Tarihi Sur içi mahallelerinde yer alan bu evler, taş işçiliği, ahşap kapıları ve özgün detaylarıyla dikkat çekiyor. Evlerin giriş kapıları, birebir özüne sadık kalınarak korunmuş durumda. Tahta ile demirin ustalıkla işlendiği kapılar, tokmakları ve saf demirden yapılmış kapı tutucuları ile ziyaretçilerini geçmişin kapısından içeri davet ediyor.

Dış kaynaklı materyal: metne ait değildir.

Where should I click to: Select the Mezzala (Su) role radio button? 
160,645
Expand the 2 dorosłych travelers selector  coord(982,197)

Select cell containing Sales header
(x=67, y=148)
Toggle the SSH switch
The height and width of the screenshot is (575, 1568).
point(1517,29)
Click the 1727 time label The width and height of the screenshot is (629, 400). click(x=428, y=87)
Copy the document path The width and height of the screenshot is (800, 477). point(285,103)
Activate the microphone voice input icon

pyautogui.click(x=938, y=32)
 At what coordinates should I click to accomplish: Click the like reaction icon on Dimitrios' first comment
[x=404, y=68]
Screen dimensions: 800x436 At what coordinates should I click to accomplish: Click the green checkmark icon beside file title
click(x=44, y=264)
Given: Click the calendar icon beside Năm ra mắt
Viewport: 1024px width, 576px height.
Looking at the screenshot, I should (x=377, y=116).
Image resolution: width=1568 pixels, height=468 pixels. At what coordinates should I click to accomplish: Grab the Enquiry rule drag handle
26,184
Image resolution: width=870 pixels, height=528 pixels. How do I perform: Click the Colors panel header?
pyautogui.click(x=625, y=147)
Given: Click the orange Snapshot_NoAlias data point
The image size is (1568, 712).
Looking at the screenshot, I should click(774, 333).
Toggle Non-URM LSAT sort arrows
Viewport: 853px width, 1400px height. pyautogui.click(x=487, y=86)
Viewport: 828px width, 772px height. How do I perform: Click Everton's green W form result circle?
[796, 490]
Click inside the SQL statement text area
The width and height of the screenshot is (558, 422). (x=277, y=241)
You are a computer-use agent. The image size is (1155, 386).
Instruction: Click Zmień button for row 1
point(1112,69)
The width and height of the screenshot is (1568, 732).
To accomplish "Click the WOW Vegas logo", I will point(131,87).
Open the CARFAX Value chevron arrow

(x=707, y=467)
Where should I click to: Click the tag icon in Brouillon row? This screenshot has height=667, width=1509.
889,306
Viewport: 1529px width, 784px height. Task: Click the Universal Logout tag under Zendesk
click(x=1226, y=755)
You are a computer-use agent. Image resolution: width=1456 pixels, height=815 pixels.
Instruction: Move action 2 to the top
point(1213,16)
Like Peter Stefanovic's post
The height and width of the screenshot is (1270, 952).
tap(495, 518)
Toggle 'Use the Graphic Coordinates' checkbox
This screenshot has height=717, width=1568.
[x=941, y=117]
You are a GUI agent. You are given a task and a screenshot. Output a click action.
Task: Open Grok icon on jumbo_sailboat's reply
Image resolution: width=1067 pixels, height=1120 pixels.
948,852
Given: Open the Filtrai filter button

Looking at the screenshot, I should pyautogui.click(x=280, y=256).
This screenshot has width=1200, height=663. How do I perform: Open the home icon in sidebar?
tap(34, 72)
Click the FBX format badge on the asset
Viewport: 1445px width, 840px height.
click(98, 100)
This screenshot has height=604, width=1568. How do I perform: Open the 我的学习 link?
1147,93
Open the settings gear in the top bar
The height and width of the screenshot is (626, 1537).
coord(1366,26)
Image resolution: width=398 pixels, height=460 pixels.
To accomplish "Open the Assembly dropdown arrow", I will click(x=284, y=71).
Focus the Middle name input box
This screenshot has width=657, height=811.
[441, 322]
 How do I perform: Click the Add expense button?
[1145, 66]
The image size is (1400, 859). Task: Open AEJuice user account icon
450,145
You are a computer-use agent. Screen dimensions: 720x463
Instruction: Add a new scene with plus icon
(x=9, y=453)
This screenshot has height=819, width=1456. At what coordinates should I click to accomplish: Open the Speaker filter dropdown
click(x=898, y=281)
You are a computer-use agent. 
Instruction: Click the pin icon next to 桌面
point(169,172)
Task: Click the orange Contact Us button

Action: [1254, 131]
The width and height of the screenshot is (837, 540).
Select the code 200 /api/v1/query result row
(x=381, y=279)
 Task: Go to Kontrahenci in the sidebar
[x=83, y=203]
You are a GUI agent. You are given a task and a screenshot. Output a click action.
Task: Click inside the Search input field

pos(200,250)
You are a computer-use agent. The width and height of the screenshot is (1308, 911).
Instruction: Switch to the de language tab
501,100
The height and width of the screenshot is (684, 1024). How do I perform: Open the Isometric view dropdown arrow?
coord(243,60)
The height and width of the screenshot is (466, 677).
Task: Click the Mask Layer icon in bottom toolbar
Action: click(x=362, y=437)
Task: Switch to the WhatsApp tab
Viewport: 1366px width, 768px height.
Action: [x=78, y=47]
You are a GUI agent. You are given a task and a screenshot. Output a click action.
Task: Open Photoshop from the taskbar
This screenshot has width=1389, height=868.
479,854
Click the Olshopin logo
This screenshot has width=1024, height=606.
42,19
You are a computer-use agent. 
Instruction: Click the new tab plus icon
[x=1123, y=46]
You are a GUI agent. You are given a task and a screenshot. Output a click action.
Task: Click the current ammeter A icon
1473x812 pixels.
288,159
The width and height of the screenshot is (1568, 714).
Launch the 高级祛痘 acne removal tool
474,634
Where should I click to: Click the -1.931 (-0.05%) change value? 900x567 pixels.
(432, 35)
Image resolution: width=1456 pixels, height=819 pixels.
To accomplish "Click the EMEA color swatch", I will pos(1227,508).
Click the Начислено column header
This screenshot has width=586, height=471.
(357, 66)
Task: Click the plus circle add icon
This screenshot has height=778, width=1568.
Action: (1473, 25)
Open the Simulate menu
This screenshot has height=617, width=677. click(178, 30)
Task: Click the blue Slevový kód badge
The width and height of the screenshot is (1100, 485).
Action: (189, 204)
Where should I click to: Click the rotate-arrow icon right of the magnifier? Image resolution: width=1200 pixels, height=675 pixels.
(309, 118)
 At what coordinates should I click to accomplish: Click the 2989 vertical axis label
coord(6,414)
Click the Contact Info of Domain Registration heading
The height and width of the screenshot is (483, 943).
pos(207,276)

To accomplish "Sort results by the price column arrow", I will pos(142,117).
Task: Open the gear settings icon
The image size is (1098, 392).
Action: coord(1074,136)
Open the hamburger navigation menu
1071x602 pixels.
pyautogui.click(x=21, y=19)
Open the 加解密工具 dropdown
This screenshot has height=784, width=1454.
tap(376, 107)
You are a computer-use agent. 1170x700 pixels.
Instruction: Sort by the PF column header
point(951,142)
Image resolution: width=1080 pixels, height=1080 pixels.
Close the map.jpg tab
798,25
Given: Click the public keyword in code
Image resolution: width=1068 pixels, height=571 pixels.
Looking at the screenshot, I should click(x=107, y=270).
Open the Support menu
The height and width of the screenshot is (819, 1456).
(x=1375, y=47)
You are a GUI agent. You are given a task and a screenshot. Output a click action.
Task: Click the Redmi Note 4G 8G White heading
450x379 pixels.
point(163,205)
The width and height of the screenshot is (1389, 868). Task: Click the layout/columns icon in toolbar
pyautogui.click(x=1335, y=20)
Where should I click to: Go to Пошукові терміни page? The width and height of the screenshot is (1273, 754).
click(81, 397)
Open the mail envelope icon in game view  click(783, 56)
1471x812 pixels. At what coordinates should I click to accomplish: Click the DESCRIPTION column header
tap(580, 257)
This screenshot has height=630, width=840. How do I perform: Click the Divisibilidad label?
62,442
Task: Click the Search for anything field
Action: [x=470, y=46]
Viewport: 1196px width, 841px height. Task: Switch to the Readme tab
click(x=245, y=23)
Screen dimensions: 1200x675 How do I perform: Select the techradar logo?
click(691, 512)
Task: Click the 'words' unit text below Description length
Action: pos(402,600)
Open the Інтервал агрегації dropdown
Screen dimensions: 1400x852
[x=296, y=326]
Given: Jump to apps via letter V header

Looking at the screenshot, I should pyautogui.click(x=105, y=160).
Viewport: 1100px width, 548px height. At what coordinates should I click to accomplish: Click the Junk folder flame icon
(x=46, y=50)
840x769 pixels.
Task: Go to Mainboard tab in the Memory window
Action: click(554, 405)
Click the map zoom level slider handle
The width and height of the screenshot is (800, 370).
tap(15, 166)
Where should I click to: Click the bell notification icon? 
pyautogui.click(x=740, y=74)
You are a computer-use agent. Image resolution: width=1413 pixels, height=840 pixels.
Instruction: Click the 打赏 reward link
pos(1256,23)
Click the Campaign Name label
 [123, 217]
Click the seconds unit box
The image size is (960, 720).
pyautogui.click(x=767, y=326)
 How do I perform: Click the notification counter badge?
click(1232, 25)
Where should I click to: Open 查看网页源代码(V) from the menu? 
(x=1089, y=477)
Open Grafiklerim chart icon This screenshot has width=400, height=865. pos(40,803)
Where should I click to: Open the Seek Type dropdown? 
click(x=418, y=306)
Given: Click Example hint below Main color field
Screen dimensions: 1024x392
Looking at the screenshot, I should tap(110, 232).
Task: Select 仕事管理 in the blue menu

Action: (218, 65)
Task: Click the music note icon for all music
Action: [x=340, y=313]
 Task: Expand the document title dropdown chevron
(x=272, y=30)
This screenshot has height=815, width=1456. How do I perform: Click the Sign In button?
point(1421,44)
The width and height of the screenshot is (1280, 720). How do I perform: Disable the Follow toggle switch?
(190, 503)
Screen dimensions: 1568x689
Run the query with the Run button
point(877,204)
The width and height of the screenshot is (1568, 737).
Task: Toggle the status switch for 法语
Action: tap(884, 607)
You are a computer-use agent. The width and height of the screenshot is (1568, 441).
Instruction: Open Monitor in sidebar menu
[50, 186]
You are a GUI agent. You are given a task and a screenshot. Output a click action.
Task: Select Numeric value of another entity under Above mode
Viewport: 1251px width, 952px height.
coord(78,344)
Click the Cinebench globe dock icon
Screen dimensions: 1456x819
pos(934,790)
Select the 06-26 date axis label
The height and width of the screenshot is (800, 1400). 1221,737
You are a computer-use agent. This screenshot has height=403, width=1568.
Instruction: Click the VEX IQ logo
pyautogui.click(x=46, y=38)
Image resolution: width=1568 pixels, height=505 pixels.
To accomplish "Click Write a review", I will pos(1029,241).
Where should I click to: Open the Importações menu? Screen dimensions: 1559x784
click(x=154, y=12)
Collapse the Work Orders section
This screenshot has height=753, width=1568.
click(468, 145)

Diyarbakır’ın dar sokaklarında gezenler, bu evlerin önünde durup geçmişe doğru yolculuğa çıkıyor. Her bir ev, sahibinin ve döneminin izlerini taşıyarak, eski yaşamların anılarını bugüne yansıtıyor. Çoğu evde kullanılan siyah bazalt taşları, hem sağlamlığı hem de kente özgü mimari estetiğiyle öne çıkıyor.
Tarihi evlerin avluları, çeşmeleri ve odalarının dizaynı da geleneksel yaşam biçimini gözler önüne seriyor. Bazı evlerin restore edilerek kültürel mekânlara dönüştürülmesiyle, bu mirasın gelecek nesillere aktarılması sağlanıyor. Ancak restore edilmeyi bekleyen birçok yapının da kaderine terk edildiği dikkat çekiyor.
Vatandaşlar, Diyarbakır’ın tarihi evlerinin yalnızca kente değil, dünya kültür mirasına da büyük katkı sunduğunu belirterek korunmaları gerektiğini ifade ediyor. Uzmanlar ise bu yapıların yalnızca taş ve ahşaptan ibaret olmadığını, her birinin toplumsal hafızayı canlı tutan birer kültür hazinesi olduğunu vurguluyor.
Bugün Diyarbakır’daki bu eski ve tarihi evler, yalnızca mimari özellikleriyle değil, taşıdıkları anı, hikâye ve yaşanmışlıklarla da kentin ruhunu yansıtıyor. Kentin dört bir yanında varlığını sürdüren bu yapılar, geçmişle bugün arasında güçlü bir köprü kurmaya devam ediyor.